Short exercise: Pull out the lines starting at the one that contains "Given: Click the thermometer" and continuing through the last line, and copy them exactly.
####################
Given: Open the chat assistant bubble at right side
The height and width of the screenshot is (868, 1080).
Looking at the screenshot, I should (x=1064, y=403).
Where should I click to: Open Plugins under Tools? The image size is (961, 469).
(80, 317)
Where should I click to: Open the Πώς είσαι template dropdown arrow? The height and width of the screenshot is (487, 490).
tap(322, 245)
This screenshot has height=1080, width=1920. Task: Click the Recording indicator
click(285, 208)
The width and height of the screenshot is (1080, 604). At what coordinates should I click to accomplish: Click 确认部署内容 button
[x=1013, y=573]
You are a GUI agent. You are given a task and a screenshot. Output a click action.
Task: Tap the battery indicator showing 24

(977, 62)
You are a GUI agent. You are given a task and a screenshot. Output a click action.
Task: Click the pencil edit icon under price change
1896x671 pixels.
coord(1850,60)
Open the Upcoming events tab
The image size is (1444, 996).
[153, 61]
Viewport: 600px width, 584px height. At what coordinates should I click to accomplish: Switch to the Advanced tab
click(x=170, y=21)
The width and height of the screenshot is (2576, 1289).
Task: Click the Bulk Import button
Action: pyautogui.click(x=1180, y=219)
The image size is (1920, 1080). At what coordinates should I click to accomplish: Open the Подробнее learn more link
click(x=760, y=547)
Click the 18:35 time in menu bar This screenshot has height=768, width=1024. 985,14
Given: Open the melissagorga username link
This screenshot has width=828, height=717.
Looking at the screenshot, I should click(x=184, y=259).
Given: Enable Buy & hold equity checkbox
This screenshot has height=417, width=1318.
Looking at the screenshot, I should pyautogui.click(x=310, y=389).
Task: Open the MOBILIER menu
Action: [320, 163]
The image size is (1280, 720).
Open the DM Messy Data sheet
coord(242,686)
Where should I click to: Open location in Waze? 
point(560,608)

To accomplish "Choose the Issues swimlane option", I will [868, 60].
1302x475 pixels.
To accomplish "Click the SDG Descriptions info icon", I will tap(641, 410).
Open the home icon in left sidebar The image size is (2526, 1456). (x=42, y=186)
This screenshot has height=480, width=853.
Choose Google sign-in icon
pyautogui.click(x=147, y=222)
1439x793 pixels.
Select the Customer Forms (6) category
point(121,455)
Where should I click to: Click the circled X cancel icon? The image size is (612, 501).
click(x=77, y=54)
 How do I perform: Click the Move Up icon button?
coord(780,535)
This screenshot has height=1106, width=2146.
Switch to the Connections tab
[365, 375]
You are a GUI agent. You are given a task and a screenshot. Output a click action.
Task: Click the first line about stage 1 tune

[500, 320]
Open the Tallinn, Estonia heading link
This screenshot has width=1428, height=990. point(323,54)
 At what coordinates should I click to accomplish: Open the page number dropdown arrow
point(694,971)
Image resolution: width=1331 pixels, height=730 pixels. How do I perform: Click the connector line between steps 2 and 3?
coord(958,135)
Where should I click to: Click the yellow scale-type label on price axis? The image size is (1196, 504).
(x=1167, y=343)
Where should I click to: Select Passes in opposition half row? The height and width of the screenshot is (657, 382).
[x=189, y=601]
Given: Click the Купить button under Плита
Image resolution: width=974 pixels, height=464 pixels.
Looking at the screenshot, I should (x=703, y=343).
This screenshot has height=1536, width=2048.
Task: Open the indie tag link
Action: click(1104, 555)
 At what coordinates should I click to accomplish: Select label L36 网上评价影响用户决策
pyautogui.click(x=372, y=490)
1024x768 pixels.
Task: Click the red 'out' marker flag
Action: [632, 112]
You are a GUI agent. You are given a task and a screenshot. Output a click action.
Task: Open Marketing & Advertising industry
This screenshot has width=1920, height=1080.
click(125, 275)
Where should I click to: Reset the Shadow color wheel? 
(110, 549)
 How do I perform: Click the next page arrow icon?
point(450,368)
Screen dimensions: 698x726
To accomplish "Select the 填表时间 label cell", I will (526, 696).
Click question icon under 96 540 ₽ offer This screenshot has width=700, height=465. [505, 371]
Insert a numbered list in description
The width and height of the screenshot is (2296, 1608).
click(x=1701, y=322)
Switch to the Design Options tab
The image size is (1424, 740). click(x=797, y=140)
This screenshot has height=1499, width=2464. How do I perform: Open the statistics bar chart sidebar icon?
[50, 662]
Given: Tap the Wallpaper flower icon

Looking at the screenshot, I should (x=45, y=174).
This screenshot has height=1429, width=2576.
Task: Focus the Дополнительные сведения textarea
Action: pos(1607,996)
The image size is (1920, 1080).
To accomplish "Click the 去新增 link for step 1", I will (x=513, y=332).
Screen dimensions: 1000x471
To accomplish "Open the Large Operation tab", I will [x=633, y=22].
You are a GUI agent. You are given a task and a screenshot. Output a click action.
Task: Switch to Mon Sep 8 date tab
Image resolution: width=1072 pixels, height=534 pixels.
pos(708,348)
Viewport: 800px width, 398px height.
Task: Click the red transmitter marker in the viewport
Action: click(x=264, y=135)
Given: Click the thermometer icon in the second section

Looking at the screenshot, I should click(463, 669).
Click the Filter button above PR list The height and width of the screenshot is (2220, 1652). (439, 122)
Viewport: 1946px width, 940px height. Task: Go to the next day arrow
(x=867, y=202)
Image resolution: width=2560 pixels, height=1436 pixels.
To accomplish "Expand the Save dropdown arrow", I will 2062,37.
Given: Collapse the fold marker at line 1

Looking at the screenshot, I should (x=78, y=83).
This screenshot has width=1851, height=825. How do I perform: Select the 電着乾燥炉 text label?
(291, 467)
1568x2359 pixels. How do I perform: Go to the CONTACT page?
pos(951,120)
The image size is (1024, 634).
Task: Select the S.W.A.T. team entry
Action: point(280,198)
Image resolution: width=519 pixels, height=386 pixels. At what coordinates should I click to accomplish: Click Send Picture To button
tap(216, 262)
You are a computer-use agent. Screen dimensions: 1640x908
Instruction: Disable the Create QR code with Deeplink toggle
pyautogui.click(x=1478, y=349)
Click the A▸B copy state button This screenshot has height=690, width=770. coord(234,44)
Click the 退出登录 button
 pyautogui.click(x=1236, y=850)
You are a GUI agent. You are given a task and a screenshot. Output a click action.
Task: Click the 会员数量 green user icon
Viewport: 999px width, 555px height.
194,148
####################
Exercise answer:
Given: Click the thermometer icon in the second section

Looking at the screenshot, I should click(463, 669).
Click the Filter button above PR list The height and width of the screenshot is (2220, 1652). (439, 122)
Viewport: 1946px width, 940px height. Task: Go to the next day arrow
(x=867, y=202)
Image resolution: width=2560 pixels, height=1436 pixels.
To accomplish "Expand the Save dropdown arrow", I will 2062,37.
Given: Collapse the fold marker at line 1

Looking at the screenshot, I should (x=78, y=83).
This screenshot has width=1851, height=825. How do I perform: Select the 電着乾燥炉 text label?
(291, 467)
1568x2359 pixels. How do I perform: Go to the CONTACT page?
pos(951,120)
The image size is (1024, 634).
Task: Select the S.W.A.T. team entry
Action: point(280,198)
Image resolution: width=519 pixels, height=386 pixels. At what coordinates should I click to accomplish: Click Send Picture To button
tap(216, 262)
You are a computer-use agent. Screen dimensions: 1640x908
Instruction: Disable the Create QR code with Deeplink toggle
pyautogui.click(x=1478, y=349)
Click the A▸B copy state button This screenshot has height=690, width=770. coord(234,44)
Click the 退出登录 button
 pyautogui.click(x=1236, y=850)
You are a GUI agent. You are given a task and a screenshot. Output a click action.
Task: Click the 会员数量 green user icon
Viewport: 999px width, 555px height.
194,148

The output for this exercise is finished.